How to check similarity of two Xml trees (Tree Edit Distance in C#)
In a C# application I need to check the output of my algorithm, which is an XML tree against another XML tree to see how they are similar. (node order is important, but the structure (nested nodes), names of nodes are more important). Maybe the number of adds
, removes
and moves
that occurs in some "Tree Edit distance" algorithms be a good indicator. But the answers are more Java or Python packages.

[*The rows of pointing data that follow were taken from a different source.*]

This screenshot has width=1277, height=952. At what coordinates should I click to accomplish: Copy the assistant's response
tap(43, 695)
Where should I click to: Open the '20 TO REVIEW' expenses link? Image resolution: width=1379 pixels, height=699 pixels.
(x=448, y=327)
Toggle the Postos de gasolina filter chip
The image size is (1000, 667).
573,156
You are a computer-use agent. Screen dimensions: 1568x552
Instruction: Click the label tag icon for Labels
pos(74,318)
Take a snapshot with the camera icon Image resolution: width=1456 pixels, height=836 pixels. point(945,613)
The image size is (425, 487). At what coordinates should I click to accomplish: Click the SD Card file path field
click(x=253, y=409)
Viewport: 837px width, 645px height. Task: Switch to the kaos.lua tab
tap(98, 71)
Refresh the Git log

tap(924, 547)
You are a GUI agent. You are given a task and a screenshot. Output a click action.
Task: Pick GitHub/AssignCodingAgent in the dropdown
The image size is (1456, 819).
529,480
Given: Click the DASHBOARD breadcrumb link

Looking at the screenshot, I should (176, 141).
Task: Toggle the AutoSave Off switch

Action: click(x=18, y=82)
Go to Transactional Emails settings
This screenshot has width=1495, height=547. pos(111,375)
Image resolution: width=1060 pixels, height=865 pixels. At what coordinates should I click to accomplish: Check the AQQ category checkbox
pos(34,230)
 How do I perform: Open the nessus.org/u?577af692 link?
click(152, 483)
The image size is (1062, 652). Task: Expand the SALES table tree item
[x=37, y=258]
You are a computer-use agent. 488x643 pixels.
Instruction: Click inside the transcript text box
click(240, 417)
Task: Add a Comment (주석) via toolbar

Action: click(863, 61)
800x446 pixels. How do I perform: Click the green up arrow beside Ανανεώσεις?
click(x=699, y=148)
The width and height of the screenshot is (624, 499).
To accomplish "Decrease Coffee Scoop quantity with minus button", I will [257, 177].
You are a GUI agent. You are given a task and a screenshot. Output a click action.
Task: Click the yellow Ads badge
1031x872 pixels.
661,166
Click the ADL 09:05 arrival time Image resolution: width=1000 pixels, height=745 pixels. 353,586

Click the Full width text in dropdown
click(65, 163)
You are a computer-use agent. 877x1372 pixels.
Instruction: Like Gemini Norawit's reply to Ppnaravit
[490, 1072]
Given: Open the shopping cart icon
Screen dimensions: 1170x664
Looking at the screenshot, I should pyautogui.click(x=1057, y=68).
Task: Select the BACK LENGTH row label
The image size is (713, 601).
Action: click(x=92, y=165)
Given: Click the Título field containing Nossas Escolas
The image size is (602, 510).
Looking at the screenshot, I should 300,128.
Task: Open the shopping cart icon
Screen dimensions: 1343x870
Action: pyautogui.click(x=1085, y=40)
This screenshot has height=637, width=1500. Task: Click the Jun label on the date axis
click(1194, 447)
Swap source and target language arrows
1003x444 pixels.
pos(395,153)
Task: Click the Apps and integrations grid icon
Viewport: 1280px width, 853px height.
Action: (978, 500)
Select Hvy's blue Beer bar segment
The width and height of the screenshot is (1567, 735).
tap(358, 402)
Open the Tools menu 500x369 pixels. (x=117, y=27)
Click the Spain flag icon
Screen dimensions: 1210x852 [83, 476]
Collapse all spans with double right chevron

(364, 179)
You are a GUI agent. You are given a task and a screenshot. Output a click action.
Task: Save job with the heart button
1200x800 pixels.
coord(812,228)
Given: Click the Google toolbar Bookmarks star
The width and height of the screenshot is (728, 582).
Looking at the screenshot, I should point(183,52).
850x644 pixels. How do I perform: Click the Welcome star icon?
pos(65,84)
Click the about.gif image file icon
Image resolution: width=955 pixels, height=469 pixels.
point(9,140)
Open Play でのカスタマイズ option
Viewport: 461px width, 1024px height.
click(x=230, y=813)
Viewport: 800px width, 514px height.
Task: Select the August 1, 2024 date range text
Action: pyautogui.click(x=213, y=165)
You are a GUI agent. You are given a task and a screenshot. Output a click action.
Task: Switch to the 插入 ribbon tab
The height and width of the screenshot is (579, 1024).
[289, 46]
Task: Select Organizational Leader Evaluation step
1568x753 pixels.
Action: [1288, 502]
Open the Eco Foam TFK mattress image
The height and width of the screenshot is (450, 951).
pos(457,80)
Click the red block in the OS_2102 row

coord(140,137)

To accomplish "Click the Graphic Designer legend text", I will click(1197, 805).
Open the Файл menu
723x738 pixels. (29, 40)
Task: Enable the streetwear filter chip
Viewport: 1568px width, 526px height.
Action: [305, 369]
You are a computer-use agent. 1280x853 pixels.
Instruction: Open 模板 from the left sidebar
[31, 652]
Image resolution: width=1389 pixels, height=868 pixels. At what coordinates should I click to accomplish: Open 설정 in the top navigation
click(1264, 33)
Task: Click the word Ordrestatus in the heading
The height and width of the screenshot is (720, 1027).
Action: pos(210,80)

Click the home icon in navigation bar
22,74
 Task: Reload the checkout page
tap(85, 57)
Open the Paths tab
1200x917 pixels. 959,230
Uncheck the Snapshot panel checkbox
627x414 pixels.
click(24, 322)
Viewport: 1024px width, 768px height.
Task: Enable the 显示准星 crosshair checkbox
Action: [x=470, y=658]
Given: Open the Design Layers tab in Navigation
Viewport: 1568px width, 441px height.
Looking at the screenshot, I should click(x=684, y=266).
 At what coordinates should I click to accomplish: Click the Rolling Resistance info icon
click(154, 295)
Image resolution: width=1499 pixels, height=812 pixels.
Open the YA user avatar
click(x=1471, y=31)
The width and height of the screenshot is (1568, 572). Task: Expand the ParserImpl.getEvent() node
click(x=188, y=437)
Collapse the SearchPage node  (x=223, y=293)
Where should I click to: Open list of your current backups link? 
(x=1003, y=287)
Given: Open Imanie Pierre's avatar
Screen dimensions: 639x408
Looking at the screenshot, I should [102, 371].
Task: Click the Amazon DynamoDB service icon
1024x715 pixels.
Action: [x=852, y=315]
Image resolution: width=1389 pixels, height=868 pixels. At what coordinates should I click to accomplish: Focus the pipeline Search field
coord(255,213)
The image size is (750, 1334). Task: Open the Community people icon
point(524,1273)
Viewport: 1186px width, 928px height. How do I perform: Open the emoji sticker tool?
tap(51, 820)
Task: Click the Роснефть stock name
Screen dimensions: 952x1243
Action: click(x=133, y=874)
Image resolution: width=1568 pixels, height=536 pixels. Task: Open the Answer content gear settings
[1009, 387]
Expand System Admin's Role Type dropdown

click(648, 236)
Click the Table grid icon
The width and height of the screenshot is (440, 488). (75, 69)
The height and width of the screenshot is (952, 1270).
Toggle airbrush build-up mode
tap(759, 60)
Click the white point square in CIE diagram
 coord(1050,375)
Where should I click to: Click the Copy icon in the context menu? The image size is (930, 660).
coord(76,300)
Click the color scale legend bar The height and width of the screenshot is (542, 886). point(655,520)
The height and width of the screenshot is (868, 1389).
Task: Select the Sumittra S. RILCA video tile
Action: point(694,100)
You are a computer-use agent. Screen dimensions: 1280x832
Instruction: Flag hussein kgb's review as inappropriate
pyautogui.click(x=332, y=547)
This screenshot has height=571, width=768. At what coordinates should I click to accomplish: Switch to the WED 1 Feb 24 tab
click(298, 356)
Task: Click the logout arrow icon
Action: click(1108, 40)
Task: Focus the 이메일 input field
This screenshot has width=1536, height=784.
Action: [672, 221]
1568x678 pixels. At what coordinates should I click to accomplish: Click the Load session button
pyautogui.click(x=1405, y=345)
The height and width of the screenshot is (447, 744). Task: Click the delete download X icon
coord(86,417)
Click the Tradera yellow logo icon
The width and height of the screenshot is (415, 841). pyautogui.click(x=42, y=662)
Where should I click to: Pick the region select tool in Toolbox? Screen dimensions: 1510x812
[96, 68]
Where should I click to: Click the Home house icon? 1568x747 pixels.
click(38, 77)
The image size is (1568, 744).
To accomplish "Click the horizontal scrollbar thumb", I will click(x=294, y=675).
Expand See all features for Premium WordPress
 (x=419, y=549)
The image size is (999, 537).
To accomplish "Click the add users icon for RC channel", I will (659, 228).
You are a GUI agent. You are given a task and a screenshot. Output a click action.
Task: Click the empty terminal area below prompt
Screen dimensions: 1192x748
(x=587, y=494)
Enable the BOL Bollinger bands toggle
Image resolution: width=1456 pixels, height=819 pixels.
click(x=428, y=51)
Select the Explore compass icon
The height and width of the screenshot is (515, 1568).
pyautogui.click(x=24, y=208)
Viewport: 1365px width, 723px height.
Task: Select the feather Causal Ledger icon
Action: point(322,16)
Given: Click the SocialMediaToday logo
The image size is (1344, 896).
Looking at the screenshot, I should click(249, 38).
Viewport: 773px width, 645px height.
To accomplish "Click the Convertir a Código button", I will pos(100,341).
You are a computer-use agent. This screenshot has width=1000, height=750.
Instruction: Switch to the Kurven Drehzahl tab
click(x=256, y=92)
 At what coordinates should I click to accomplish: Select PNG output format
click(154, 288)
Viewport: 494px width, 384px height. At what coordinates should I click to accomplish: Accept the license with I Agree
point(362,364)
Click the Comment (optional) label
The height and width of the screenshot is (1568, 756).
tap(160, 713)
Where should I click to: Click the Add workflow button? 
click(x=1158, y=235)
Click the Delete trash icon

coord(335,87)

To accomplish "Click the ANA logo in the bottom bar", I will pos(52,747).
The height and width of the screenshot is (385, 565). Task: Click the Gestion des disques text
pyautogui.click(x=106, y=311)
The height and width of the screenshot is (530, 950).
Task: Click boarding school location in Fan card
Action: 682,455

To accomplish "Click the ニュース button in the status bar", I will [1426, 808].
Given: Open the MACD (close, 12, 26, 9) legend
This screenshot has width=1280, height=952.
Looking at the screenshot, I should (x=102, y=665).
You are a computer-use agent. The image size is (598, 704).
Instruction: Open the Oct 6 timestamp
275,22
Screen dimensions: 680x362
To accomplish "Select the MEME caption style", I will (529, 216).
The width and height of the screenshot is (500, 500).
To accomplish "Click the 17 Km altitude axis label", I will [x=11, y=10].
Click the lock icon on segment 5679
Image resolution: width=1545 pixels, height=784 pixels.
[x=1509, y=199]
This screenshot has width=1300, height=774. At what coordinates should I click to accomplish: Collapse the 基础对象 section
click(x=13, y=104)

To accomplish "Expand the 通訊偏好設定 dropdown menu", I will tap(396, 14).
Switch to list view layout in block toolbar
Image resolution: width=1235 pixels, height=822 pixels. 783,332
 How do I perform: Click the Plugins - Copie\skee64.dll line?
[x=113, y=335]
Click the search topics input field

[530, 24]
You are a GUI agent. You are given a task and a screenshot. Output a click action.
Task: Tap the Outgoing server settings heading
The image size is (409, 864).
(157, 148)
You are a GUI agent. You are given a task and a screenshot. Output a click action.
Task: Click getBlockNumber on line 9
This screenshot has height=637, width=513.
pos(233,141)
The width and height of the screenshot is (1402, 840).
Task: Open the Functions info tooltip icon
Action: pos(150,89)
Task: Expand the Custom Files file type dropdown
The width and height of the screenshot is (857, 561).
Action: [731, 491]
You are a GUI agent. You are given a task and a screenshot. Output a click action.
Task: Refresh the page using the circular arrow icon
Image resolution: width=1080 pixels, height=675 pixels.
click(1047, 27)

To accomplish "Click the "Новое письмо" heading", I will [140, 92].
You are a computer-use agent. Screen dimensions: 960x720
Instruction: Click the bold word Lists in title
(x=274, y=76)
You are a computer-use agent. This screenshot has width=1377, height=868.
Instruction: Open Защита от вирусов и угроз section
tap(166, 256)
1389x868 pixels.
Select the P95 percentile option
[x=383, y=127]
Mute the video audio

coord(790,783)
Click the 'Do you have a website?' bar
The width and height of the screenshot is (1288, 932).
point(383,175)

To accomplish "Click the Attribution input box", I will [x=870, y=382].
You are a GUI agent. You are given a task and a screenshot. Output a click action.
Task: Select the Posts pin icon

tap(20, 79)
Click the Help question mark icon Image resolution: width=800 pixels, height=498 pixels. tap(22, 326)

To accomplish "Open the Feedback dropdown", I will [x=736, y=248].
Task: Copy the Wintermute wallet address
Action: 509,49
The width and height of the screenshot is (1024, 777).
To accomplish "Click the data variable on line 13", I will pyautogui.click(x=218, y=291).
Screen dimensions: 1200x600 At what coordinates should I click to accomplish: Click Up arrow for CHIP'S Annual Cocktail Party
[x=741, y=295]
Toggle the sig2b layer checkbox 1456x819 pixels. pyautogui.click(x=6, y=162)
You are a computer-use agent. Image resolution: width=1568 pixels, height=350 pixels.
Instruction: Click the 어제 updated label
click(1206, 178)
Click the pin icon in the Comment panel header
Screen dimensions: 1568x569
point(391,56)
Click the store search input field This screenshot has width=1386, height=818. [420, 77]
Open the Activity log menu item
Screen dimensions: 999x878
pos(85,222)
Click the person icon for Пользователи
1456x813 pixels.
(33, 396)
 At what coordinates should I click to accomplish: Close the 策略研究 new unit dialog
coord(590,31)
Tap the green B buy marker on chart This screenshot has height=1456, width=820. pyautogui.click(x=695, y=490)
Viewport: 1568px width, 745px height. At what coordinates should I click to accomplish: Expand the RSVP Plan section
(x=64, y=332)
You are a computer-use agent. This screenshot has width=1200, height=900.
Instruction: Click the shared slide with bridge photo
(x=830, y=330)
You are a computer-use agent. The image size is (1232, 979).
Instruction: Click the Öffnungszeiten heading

So, I tried to use XMLDiffPatch, it works good when the algorithm type is set to Precise
. However its bad point is that it just generate a DiffGram
file that needs to be analyzed to find the number of operations. Moreover, it is very buggy and generates OutOfRangeException
for some XML trees. I also couldn't find better packages for my purpose for .Net. There are some Xml difference packages but maybe none or few of them are on Tree Edit Distance
.
An example:
<A>
<B>
<C></C>
<D></D>
<E>
<F>
</F>
</E>
</B>
</A>
To:
<A>
<C></C>
<D></D>
<G></G>
</A>
To convert the first Xml to the second, you need to remove E
and F
(2 costs) then you need to remove B
(but not its sub tree) and to add G
. Then the total costs is 4.
So, as I know here I shouldn't ask for packages and tools, I ask for a simple algorithm or () to do that. This is my own algorithm to check similarity and ignore minor difference (Having one or few nested nodes) but it is very primary and just for an starting point:
public int XMLCompare(XmlNode primary, XmlNode secondary)
{
int x = 0;
if (secondary == null || primary == null)
return 1;
if (secondary.ChildNodes.Count == 1 && primary.ChildNodes.Count > 1)
{
x += XMLCompare(primary, secondary.ChildNodes[0]);
}
else if (secondary.ChildNodes.Count > 1 && primary.ChildNodes.Count == 1)
{
x += XMLCompare(primary.ChildNodes[0], secondary);
}
else
{
if (primary.Name.ToLower() != secondary.Name.ToLower())
x = 1;
int m = Math.Max(primary.ChildNodes.Count, secondary.ChildNodes.Count);
for (int i = 0; i < m i++)
{
x += XMLCompare(
i < primary.ChildNodes.Count ? primary.ChildNodes[i] : null,
i < secondary.ChildNodes.Count ? secondary.ChildNodes[i] : null);
}
}
return x;
}